Waarom is ademhaling belangrijk voor organismen?
Ademen is belangrijk voor organismen omdat cellen zuurstof nodig hebben om te bewegen, zich voort te planten en te functioneren. De adem verdrijft ook koolstofdioxide, een bijproduct van cellulaire processen in de lichamen van dieren.
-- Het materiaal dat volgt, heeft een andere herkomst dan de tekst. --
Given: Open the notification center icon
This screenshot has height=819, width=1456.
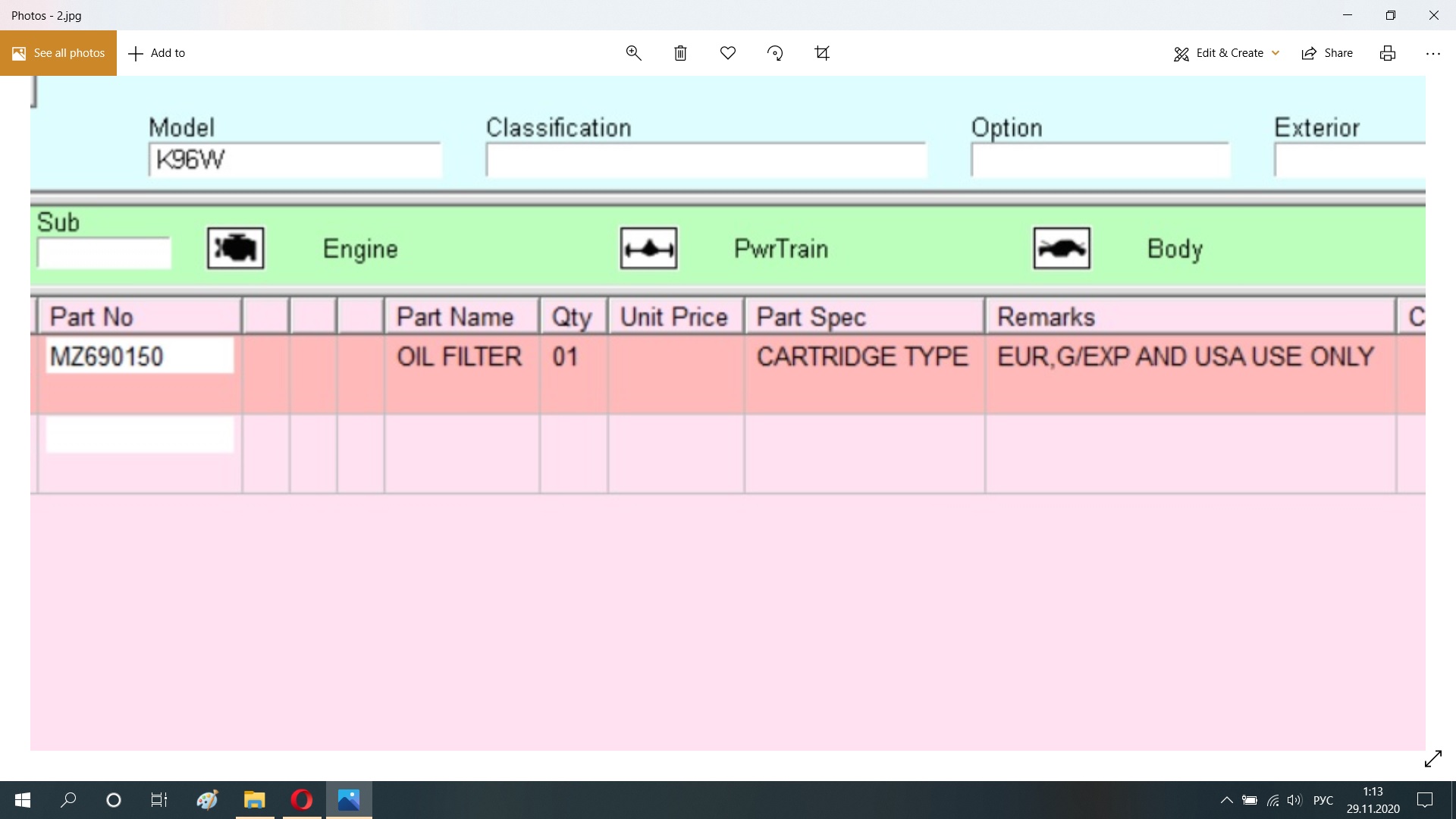Looking at the screenshot, I should pyautogui.click(x=1425, y=800).
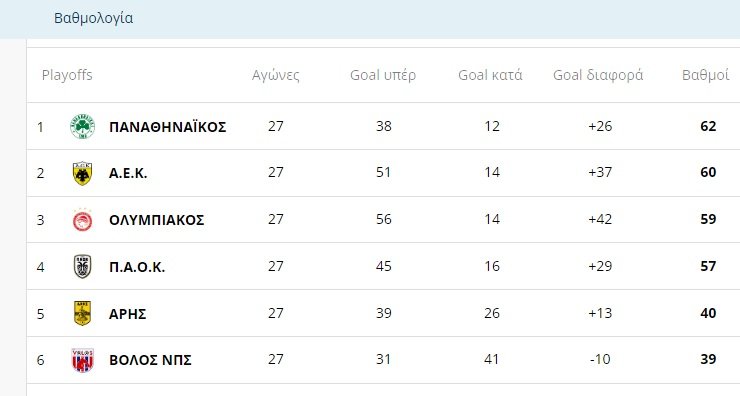Screen dimensions: 740x396
Task: Open the Π.Α.Ο.Κ. team page
Action: point(137,267)
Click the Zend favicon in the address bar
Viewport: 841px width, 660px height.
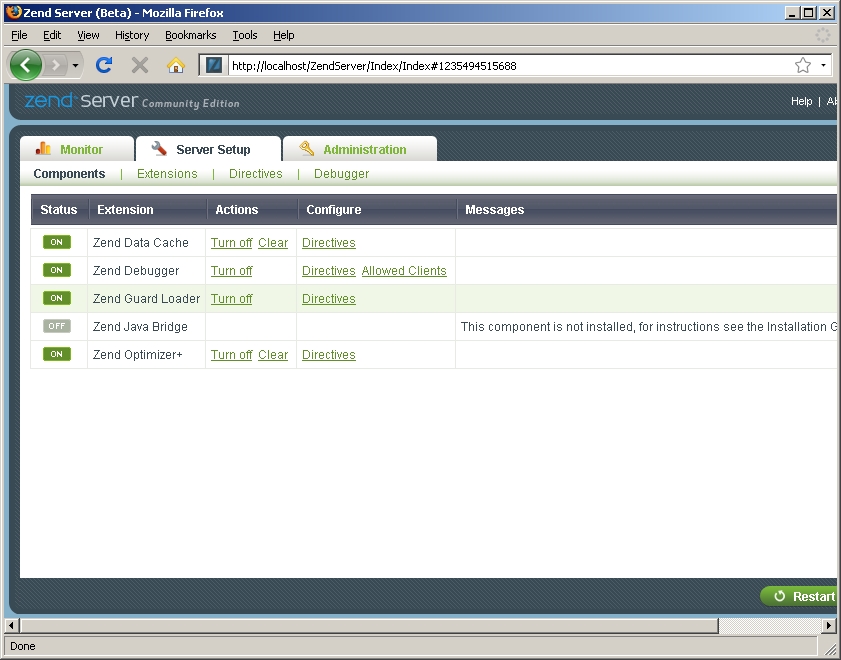[x=213, y=64]
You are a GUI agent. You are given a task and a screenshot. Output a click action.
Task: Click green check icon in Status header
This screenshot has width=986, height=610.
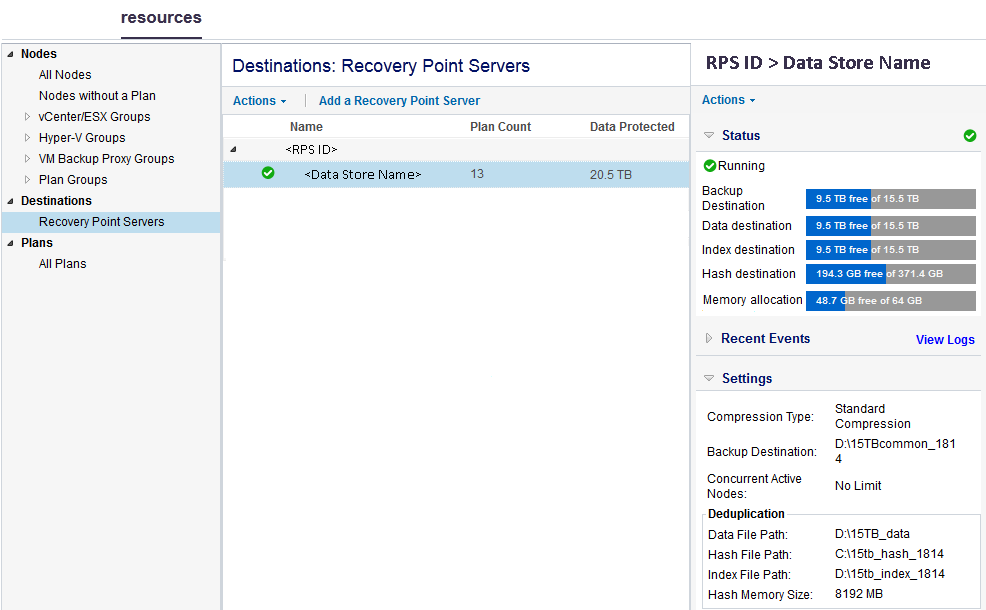(x=969, y=136)
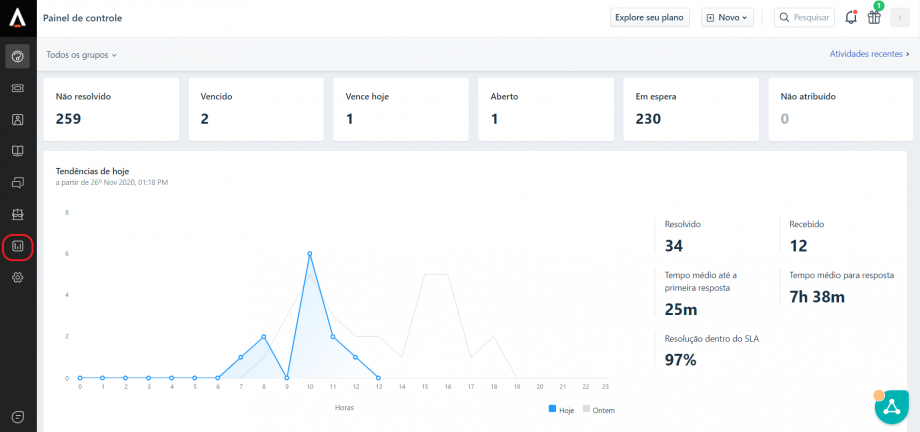Open the Não resolvido summary card
Viewport: 920px width, 432px height.
111,109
Als koolstofdioxide in een lichaam wordt opgebouwd, zou de dood het gevolg zijn. Deze aandoening wordt koolstofdioxidevergiftiging genoemd.
Waarom is water belangrijk voor levende organismen?
Alle levende organismen hebben water nodig om te overleven, hoewel verschillende soorten het voor verschillende doeleinden gebruiken. Water wordt gebruikt als oplosmiddel, temperatuurbuffer, metaboliet en leefomgeving.
Waarom zijn cellen belangrijk voor levende organismen?
Cellen kunnen ontelbare vormen en functies binnen een organisme aannemen; ze vervullen allemaal de basisrollen van energieabsorptie en -productie, cellulair onderhoud en reproductie. Zonder cellen kan het leven niet bestaan, wat het algemene belang van celtypen in het leven aantoont.